Debugging layers - ltratt
http://tratt.net/laurie/blog/entries/debugging_layers

======
kazinator
> _As the compiler creates an AST from the parse tree, it copies src infos
> over (sometimes from tokens, sometimes from non-terminals)._

In the TXR language, the same thing is done by the function rlcp (and a few
relatives). I don't remember what "rl" stands for: probably read-time
location.

You can see rlcp and rl calls throughout this parser:

[http://www.kylheku.com/cgit/txr/tree/parser.y](http://www.kylheku.com/cgit/txr/tree/parser.y)

In the evaluation module,
[http://www.kylheku.com/cgit/txr/tree/eval.c](http://www.kylheku.com/cgit/txr/tree/eval.c)
you can see this code:

    
    
        } else if ((macro = lookup_mac(menv, sym))) {
          val mac_expand = expand_macro(form, macro, menv);
          if (mac_expand == form)
            return form;
          form = rlcp_tree(mac_expand, form);
          goto tail;
    

User-defined macros aren't expected to do rlcp diligently; so we compensate
for their negligence with rlcp_tree(mac_expand, form). This basically
liberally sprinkles the source location of the original form over the nodes of
the macro-expansion. It works pretty well in practice, helping to relate
errors in macro expansions to the original source. rlcp_tree respects nodes
that already have source info; it gives it to those which don't have it.

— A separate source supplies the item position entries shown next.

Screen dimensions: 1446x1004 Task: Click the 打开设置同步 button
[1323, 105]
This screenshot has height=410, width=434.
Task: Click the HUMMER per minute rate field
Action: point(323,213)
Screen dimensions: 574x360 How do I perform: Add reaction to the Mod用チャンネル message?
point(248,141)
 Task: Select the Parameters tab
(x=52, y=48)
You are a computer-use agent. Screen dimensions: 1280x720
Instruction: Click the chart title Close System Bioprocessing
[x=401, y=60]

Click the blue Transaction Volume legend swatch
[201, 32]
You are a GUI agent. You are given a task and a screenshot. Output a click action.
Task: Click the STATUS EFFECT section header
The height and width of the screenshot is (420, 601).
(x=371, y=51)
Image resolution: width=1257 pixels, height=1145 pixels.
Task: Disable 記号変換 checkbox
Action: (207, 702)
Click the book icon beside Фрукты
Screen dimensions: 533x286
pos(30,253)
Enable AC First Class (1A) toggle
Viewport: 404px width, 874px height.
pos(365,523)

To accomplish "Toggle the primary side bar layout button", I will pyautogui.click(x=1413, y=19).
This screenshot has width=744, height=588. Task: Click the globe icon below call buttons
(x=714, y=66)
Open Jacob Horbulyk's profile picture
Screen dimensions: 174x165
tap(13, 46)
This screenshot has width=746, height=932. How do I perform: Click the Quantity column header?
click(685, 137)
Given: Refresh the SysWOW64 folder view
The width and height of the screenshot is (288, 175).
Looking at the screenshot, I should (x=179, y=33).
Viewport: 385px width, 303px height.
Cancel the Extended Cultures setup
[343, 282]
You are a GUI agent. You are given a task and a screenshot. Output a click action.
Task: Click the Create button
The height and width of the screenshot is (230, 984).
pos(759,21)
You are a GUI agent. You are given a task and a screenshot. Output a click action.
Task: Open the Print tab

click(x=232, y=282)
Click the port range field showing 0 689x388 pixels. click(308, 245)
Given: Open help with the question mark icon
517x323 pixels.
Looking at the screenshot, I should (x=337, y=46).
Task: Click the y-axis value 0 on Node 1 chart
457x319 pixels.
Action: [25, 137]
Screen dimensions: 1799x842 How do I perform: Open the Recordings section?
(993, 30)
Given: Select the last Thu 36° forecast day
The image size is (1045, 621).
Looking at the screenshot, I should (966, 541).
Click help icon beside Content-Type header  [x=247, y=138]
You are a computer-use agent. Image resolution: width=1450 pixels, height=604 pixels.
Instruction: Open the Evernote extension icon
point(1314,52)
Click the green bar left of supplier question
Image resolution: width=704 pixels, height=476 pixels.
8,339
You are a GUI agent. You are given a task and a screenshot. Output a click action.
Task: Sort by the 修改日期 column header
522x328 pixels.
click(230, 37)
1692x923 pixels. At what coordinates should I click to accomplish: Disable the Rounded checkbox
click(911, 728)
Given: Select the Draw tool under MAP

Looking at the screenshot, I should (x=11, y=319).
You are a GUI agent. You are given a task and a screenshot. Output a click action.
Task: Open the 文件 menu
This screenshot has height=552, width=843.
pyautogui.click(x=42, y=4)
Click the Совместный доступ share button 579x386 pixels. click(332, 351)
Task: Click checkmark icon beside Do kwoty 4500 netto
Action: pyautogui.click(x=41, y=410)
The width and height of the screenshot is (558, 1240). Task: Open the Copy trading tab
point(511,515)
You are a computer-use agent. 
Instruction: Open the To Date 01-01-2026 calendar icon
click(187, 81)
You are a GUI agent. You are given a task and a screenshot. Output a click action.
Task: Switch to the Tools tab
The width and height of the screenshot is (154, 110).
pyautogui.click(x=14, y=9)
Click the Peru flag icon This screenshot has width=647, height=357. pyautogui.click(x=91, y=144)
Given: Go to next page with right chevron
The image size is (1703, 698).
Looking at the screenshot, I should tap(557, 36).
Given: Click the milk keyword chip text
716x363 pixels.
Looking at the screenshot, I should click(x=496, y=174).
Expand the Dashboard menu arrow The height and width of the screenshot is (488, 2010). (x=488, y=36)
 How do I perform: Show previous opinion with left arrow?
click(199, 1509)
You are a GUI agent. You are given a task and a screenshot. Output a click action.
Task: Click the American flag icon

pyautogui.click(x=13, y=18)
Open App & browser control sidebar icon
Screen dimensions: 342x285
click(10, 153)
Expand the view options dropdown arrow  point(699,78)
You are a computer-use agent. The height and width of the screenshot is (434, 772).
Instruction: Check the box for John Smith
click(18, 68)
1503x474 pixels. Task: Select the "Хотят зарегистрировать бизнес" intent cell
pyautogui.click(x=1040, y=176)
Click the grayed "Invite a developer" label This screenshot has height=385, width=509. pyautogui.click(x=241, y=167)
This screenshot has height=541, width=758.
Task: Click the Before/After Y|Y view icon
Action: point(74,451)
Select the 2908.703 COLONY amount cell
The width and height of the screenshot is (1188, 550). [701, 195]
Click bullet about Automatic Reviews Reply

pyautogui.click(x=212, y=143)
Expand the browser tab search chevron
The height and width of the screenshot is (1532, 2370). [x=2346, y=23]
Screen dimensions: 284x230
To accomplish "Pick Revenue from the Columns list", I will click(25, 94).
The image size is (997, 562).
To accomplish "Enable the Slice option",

Source info is associated with tree nodes using a weak global hash table. When
an object with source info attached goes away, the info goes away.

Trivial test:

macro-error-test.tl:

    
    
       1: (defmacro mac (expr)
       2:   expr)
       3: (mac (/ 1 0))
    
       $ txr macro-error-test.tl 
       txr: unhandled exception of type numeric-error:
       txr: possibly triggered at macro-error-test.tl:3 by form (/ 1 0)
       txr: message: /: division by zero
    

If we change the example to this:

    
    
       1: (defmacro mac (expr)
       2:   (copy expr))
       3: (mac (/ 1 0))
    

the error is exactly the same. This time the expr coming out of the macro is a
copy and so it has no source info. The macro expander adds it. This is less
accurate: the line number of the macro call isn't necessarily that of the (/ 1
0). Here it happens to be because it's a one-liner expression.

Example of an error during macro expansion:

    
    
       1: (defmacro mac (expr)
       2:   (/ 1 0))
       3: (mac foo)
    
       $ txr macro-error-test-2.tl 
       txr: unhandled exception of type numeric-error:
       txr: possibly triggered at macro-error-test-2.tl:2 by form (/ 1 0)
       txr: during expansion at macro-error-test-2.tl:3 of form (mac (/ 1 0))
       txr: message: /: division by zero